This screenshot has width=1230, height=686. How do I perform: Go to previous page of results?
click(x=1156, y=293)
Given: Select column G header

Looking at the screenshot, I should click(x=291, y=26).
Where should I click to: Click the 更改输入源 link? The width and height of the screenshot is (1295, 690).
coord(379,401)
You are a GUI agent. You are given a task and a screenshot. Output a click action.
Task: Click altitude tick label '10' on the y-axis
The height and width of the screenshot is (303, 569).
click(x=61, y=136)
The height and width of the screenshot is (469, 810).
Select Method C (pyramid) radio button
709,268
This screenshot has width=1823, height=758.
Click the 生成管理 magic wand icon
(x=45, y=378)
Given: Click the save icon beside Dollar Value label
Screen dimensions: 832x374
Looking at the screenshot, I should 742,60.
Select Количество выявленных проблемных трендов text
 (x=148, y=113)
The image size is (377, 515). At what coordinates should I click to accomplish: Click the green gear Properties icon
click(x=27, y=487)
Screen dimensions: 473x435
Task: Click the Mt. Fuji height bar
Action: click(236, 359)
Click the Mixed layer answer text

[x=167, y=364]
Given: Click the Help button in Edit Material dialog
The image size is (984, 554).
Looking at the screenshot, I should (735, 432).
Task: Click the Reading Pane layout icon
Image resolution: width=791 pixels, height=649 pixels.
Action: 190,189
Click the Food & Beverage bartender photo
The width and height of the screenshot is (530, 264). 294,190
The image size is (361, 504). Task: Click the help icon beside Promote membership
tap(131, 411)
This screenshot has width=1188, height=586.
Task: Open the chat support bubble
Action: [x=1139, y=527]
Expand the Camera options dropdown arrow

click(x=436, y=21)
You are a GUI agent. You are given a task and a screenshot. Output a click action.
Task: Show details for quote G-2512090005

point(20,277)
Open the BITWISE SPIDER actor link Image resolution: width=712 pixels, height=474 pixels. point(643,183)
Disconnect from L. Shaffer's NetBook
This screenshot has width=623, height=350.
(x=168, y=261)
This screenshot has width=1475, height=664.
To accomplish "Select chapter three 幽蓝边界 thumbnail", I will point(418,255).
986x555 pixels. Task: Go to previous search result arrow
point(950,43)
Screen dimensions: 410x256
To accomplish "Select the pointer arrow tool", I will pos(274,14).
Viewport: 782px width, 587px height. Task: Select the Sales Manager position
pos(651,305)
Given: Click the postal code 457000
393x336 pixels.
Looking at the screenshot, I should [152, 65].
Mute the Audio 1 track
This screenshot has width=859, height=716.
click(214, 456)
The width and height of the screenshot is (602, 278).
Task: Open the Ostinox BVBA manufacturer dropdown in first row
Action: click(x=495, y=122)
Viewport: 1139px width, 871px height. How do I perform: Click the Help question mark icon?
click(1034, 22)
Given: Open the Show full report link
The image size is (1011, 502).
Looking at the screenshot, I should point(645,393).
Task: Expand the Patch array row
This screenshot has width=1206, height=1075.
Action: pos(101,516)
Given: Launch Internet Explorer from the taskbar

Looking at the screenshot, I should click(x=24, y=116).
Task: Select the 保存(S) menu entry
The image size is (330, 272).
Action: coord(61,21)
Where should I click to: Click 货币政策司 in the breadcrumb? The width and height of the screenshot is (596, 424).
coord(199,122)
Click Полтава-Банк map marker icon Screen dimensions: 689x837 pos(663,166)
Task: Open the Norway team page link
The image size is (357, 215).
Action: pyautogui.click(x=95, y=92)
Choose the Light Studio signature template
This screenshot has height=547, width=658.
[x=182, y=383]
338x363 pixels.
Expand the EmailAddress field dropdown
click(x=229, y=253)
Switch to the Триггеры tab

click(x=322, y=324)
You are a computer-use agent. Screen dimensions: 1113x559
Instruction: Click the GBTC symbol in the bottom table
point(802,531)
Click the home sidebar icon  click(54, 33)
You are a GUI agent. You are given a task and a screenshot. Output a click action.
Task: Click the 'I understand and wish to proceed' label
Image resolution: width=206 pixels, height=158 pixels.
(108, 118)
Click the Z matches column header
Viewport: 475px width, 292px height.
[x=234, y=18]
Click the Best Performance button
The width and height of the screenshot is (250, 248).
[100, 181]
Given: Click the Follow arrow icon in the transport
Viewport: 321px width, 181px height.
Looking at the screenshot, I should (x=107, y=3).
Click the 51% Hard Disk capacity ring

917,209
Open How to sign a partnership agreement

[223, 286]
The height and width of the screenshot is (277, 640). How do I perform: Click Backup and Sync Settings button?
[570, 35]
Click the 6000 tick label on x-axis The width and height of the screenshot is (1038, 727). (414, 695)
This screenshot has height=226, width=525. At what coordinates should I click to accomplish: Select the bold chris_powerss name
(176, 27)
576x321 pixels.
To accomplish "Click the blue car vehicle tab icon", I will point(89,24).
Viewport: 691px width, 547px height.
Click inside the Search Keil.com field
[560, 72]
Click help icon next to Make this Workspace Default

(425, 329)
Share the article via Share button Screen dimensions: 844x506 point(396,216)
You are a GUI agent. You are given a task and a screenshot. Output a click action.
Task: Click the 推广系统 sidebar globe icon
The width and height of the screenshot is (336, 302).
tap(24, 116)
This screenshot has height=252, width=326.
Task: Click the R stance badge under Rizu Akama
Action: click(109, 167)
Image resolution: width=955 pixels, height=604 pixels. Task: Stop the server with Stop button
■ ■ ■
Required action => Copy out the data exactly, keeping each line whole.

Response area =>
This screenshot has width=1230, height=686. How do I perform: Go to previous page of results?
click(x=1156, y=293)
Given: Select column G header

Looking at the screenshot, I should click(x=291, y=26).
Where should I click to: Click the 更改输入源 link? The width and height of the screenshot is (1295, 690).
coord(379,401)
You are a GUI agent. You are given a task and a screenshot. Output a click action.
Task: Click altitude tick label '10' on the y-axis
The height and width of the screenshot is (303, 569).
click(x=61, y=136)
The height and width of the screenshot is (469, 810).
Select Method C (pyramid) radio button
709,268
This screenshot has width=1823, height=758.
Click the 生成管理 magic wand icon
(x=45, y=378)
Given: Click the save icon beside Dollar Value label
Screen dimensions: 832x374
Looking at the screenshot, I should 742,60.
Select Количество выявленных проблемных трендов text
 (x=148, y=113)
The image size is (377, 515). At what coordinates should I click to accomplish: Click the green gear Properties icon
click(x=27, y=487)
Screen dimensions: 473x435
Task: Click the Mt. Fuji height bar
Action: click(236, 359)
Click the Mixed layer answer text

[x=167, y=364]
Given: Click the Help button in Edit Material dialog
The image size is (984, 554).
Looking at the screenshot, I should (735, 432).
Task: Click the Reading Pane layout icon
Image resolution: width=791 pixels, height=649 pixels.
Action: 190,189
Click the Food & Beverage bartender photo
The width and height of the screenshot is (530, 264). 294,190
The image size is (361, 504). Task: Click the help icon beside Promote membership
tap(131, 411)
This screenshot has width=1188, height=586.
Task: Open the chat support bubble
Action: [x=1139, y=527]
Expand the Camera options dropdown arrow

click(x=436, y=21)
You are a GUI agent. You are given a task and a screenshot. Output a click action.
Task: Show details for quote G-2512090005

point(20,277)
Open the BITWISE SPIDER actor link Image resolution: width=712 pixels, height=474 pixels. point(643,183)
Disconnect from L. Shaffer's NetBook
This screenshot has width=623, height=350.
(x=168, y=261)
This screenshot has width=1475, height=664.
To accomplish "Select chapter three 幽蓝边界 thumbnail", I will point(418,255).
986x555 pixels. Task: Go to previous search result arrow
point(950,43)
Screen dimensions: 410x256
To accomplish "Select the pointer arrow tool", I will pos(274,14).
Viewport: 782px width, 587px height. Task: Select the Sales Manager position
pos(651,305)
Given: Click the postal code 457000
393x336 pixels.
Looking at the screenshot, I should [152, 65].
Mute the Audio 1 track
This screenshot has width=859, height=716.
click(214, 456)
The width and height of the screenshot is (602, 278).
Task: Open the Ostinox BVBA manufacturer dropdown in first row
Action: click(x=495, y=122)
Viewport: 1139px width, 871px height. How do I perform: Click the Help question mark icon?
click(1034, 22)
Given: Open the Show full report link
The image size is (1011, 502).
Looking at the screenshot, I should point(645,393).
Task: Expand the Patch array row
This screenshot has width=1206, height=1075.
Action: pos(101,516)
Given: Launch Internet Explorer from the taskbar

Looking at the screenshot, I should click(x=24, y=116).
Task: Select the 保存(S) menu entry
The image size is (330, 272).
Action: coord(61,21)
Where should I click to: Click 货币政策司 in the breadcrumb? The width and height of the screenshot is (596, 424).
coord(199,122)
Click Полтава-Банк map marker icon Screen dimensions: 689x837 pos(663,166)
Task: Open the Norway team page link
The image size is (357, 215).
Action: pyautogui.click(x=95, y=92)
Choose the Light Studio signature template
This screenshot has height=547, width=658.
[x=182, y=383]
338x363 pixels.
Expand the EmailAddress field dropdown
click(x=229, y=253)
Switch to the Триггеры tab

click(x=322, y=324)
You are a computer-use agent. Screen dimensions: 1113x559
Instruction: Click the GBTC symbol in the bottom table
point(802,531)
Click the home sidebar icon  click(54, 33)
You are a GUI agent. You are given a task and a screenshot. Output a click action.
Task: Click the 'I understand and wish to proceed' label
Image resolution: width=206 pixels, height=158 pixels.
(108, 118)
Click the Z matches column header
Viewport: 475px width, 292px height.
[x=234, y=18]
Click the Best Performance button
The width and height of the screenshot is (250, 248).
[100, 181]
Given: Click the Follow arrow icon in the transport
Viewport: 321px width, 181px height.
Looking at the screenshot, I should (x=107, y=3).
Click the 51% Hard Disk capacity ring

917,209
Open How to sign a partnership agreement

[223, 286]
The height and width of the screenshot is (277, 640). How do I perform: Click Backup and Sync Settings button?
[570, 35]
Click the 6000 tick label on x-axis The width and height of the screenshot is (1038, 727). (414, 695)
This screenshot has height=226, width=525. At what coordinates should I click to accomplish: Select the bold chris_powerss name
(176, 27)
576x321 pixels.
To accomplish "Click the blue car vehicle tab icon", I will point(89,24).
Viewport: 691px width, 547px height.
Click inside the Search Keil.com field
[560, 72]
Click help icon next to Make this Workspace Default

(425, 329)
Share the article via Share button Screen dimensions: 844x506 point(396,216)
You are a GUI agent. You are given a task and a screenshot. Output a click action.
Task: Click the 推广系统 sidebar globe icon
The width and height of the screenshot is (336, 302).
tap(24, 116)
This screenshot has height=252, width=326.
Task: Click the R stance badge under Rizu Akama
Action: click(109, 167)
Image resolution: width=955 pixels, height=604 pixels. Task: Stop the server with Stop button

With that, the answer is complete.